• **Exercise instructions**
Put every line of the items below, from the very first one down to the line containing "pyautogui.click(x=90, y=118)", into a numbered list, leaving out blank lines.

──────

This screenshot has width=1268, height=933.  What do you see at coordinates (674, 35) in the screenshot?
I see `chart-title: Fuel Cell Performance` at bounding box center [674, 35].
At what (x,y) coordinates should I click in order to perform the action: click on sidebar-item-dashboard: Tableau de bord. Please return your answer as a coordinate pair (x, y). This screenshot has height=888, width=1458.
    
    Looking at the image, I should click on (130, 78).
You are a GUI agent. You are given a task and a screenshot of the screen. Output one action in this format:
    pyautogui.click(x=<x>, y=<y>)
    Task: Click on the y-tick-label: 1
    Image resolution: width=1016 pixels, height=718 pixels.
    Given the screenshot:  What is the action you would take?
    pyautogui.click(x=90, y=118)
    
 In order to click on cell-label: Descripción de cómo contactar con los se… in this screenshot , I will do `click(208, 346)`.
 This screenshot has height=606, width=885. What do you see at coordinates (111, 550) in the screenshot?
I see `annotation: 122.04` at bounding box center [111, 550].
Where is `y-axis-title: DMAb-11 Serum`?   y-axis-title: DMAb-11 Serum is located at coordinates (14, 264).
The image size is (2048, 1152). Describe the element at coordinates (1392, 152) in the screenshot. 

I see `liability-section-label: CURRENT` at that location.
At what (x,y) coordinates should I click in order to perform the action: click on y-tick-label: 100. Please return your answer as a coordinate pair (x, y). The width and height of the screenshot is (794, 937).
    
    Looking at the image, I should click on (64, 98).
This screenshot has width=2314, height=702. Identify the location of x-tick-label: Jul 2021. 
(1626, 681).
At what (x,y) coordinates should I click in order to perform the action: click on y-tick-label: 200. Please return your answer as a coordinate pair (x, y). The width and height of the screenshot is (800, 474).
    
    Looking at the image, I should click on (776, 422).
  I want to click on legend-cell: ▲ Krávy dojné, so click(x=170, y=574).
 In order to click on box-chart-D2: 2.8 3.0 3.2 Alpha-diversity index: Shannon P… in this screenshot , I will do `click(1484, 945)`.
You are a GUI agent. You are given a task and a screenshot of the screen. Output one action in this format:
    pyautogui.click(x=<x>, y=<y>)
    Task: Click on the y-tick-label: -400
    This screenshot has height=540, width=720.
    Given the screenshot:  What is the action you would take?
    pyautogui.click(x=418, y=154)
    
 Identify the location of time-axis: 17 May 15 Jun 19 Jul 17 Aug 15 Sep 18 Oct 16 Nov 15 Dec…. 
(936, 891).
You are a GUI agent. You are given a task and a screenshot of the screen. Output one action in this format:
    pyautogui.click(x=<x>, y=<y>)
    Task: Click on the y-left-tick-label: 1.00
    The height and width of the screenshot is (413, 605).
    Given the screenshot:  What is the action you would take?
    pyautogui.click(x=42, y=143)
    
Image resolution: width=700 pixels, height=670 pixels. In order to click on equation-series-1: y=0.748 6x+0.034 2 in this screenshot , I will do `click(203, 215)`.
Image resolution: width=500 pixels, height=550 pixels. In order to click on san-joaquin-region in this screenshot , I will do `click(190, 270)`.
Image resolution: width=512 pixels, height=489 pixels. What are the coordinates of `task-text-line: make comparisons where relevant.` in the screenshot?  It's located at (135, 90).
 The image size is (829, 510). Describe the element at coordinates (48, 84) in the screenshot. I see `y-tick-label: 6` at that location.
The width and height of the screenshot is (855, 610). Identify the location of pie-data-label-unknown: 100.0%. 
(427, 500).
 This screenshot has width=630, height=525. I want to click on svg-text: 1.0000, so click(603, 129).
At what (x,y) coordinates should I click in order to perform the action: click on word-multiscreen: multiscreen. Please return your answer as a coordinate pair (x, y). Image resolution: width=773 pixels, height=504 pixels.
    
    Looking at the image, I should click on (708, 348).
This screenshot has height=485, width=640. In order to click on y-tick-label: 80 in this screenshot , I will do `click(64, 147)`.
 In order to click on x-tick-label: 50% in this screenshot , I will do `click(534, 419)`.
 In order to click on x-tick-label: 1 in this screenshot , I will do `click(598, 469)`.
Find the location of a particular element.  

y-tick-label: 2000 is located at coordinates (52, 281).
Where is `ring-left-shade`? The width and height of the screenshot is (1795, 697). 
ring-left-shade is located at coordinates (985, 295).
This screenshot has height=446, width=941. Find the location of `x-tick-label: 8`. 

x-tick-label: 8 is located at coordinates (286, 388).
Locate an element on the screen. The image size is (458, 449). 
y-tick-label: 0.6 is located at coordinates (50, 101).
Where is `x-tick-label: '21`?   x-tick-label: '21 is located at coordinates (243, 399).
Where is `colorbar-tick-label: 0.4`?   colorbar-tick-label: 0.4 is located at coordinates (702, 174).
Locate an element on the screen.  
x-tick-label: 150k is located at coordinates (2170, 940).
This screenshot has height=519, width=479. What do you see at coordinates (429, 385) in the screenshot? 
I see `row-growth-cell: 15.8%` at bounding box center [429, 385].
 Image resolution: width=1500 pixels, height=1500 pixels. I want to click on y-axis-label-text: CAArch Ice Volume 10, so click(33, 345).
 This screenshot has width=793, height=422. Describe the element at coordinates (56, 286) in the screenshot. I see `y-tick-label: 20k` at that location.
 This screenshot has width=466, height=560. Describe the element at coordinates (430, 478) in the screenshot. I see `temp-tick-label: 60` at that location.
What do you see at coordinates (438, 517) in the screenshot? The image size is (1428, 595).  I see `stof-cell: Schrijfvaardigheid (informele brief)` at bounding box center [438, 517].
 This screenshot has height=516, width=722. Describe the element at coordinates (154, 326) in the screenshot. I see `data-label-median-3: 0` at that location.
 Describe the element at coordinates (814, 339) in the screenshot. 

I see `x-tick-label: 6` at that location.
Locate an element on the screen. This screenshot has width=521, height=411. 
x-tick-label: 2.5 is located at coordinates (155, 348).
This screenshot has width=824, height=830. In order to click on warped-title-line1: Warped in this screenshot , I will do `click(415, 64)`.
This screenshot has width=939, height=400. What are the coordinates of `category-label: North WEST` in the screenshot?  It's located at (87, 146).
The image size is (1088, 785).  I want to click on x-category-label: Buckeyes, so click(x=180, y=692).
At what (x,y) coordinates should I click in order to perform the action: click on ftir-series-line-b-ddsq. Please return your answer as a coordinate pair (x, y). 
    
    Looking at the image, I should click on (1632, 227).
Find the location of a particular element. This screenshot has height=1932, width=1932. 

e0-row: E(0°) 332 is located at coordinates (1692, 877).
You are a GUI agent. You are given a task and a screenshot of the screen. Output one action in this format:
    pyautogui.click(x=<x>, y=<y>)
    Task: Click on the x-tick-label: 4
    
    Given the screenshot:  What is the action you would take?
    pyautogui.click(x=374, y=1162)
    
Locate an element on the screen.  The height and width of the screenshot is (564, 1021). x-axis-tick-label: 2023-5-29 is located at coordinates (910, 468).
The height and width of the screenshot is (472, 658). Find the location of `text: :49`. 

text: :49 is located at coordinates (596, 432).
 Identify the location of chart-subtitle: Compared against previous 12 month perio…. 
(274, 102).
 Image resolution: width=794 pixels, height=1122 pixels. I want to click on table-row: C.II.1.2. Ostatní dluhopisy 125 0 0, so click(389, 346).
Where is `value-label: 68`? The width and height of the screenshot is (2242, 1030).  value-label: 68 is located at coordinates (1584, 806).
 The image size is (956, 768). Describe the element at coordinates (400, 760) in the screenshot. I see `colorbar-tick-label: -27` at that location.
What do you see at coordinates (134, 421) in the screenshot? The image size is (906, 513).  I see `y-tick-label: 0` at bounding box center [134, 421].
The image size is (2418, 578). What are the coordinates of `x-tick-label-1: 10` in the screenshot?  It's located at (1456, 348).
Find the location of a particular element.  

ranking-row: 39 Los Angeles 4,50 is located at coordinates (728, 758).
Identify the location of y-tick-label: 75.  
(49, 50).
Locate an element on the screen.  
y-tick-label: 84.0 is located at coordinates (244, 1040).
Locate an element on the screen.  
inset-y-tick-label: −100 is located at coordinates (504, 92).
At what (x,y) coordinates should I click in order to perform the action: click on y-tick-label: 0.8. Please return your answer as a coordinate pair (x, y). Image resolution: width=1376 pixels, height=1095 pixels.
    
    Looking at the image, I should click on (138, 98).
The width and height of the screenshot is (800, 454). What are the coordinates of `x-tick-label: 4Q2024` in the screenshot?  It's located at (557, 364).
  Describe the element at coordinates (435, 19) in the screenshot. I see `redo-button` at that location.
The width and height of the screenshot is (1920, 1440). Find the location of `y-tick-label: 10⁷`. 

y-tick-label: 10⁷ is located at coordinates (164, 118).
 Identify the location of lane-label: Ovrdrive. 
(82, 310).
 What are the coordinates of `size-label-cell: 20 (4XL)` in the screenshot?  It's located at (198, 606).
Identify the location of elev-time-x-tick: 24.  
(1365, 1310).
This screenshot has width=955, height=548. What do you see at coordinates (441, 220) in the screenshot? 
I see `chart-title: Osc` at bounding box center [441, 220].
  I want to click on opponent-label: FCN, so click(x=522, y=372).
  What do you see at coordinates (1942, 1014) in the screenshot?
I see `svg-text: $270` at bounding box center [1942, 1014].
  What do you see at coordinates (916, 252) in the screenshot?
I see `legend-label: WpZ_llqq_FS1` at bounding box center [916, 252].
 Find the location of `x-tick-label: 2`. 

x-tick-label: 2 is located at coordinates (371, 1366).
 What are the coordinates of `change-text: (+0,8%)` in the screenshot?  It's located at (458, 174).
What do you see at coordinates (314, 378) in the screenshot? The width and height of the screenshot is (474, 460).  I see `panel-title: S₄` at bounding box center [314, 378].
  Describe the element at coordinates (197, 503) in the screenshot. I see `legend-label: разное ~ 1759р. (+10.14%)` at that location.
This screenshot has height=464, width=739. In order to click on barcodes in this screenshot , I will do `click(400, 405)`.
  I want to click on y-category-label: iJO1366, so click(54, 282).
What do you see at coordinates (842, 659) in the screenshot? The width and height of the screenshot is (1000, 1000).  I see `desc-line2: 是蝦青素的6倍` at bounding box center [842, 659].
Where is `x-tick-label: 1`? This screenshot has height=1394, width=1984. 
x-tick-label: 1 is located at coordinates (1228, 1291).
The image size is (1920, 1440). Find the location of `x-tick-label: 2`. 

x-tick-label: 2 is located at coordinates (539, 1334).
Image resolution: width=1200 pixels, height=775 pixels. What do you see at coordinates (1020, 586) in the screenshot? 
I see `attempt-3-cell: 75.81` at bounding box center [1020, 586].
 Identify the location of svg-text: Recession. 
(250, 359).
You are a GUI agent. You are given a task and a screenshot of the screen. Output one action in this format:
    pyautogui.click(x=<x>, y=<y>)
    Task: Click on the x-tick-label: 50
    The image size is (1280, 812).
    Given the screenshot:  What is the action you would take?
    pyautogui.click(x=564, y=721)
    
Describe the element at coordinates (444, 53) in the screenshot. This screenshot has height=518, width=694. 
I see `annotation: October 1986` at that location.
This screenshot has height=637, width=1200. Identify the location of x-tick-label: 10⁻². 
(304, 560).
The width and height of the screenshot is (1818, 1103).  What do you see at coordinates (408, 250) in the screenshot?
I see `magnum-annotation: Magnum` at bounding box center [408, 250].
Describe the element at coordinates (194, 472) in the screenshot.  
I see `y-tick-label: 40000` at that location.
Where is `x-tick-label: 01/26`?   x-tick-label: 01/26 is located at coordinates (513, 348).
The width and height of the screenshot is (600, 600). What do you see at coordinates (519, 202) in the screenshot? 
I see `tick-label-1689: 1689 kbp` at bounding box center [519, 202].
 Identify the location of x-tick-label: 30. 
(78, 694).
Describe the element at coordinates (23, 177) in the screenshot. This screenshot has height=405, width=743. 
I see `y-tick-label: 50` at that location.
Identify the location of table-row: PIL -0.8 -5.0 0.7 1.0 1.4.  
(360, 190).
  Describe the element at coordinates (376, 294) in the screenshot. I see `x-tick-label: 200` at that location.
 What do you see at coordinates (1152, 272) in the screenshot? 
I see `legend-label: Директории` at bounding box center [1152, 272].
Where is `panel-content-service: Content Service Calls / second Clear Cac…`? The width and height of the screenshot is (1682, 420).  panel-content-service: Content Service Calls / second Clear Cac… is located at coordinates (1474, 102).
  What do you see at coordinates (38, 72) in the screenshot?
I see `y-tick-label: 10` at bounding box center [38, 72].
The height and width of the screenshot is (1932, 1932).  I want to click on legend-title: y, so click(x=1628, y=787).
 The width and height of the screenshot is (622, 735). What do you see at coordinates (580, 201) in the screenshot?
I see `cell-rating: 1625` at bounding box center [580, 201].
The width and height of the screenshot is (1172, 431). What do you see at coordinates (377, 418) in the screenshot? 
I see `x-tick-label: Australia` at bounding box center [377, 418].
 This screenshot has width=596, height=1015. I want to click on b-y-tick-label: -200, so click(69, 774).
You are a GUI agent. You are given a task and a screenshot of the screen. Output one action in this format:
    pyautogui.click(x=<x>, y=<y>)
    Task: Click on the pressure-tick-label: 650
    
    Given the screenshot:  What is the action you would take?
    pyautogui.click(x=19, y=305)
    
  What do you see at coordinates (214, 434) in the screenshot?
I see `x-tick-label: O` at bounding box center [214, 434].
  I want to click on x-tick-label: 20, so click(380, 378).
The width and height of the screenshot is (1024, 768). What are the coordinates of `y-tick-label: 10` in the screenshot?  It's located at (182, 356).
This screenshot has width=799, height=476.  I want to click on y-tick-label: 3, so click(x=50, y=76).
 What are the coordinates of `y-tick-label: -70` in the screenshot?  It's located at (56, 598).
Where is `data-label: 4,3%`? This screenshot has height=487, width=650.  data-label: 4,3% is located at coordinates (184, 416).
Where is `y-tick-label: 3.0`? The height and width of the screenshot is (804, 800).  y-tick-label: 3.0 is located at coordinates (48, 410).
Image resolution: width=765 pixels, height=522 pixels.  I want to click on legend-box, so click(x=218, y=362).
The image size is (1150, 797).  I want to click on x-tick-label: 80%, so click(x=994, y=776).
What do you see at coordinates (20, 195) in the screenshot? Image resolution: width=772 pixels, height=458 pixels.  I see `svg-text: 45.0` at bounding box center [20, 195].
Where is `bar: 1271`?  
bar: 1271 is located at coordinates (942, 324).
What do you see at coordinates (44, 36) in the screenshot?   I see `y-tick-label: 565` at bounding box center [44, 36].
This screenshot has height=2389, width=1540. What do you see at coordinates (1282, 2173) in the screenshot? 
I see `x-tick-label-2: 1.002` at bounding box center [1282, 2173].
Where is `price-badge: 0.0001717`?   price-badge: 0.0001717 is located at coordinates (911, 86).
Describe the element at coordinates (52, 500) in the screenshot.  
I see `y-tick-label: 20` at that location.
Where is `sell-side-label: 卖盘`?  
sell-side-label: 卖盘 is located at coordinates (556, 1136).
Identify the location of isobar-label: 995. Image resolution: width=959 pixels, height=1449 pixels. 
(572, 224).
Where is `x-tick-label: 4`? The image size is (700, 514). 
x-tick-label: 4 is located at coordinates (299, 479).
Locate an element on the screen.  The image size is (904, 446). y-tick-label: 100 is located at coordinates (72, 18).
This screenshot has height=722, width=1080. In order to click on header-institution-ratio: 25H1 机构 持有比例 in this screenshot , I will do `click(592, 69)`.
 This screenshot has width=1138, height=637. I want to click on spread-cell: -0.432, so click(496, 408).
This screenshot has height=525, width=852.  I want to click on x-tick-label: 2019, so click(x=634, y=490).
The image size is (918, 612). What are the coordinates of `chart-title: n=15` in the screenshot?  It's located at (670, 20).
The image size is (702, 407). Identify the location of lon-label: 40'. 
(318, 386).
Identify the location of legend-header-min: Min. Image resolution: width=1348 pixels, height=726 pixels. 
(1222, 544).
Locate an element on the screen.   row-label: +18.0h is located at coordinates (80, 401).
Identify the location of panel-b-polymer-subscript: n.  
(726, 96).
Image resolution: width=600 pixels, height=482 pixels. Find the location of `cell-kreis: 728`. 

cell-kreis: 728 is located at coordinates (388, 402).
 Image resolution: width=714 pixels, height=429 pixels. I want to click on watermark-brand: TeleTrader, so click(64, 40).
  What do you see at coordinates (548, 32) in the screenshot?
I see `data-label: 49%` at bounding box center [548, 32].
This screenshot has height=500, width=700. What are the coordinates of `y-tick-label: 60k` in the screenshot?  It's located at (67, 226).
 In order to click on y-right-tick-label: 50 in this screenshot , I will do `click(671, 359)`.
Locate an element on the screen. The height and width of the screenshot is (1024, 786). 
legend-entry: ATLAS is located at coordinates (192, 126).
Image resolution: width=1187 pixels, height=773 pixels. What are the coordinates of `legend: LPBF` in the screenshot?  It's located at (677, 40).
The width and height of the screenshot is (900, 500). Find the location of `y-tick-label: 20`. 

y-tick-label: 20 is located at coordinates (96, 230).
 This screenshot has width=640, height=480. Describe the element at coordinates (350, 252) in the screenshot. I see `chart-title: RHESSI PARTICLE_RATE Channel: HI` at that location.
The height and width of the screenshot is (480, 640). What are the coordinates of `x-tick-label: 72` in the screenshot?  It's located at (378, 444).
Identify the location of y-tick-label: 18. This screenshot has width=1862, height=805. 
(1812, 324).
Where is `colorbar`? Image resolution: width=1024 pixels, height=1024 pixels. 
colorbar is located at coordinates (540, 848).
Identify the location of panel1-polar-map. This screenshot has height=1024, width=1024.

──────

• **Problem solution**
1. This screenshot has width=1268, height=933.  What do you see at coordinates (674, 35) in the screenshot?
2. I see `chart-title: Fuel Cell Performance` at bounding box center [674, 35].
3. At what (x,y) coordinates should I click in order to perform the action: click on sidebar-item-dashboard: Tableau de bord. Please return your answer as a coordinate pair (x, y). This screenshot has height=888, width=1458.
4.     Looking at the image, I should click on (130, 78).
5. You are a GUI agent. You are given a task and a screenshot of the screen. Output one action in this format:
6.     pyautogui.click(x=<x>, y=<y>)
7.     Task: Click on the y-tick-label: 1
8.     Image resolution: width=1016 pixels, height=718 pixels.
9.     Given the screenshot:  What is the action you would take?
10.     pyautogui.click(x=90, y=118)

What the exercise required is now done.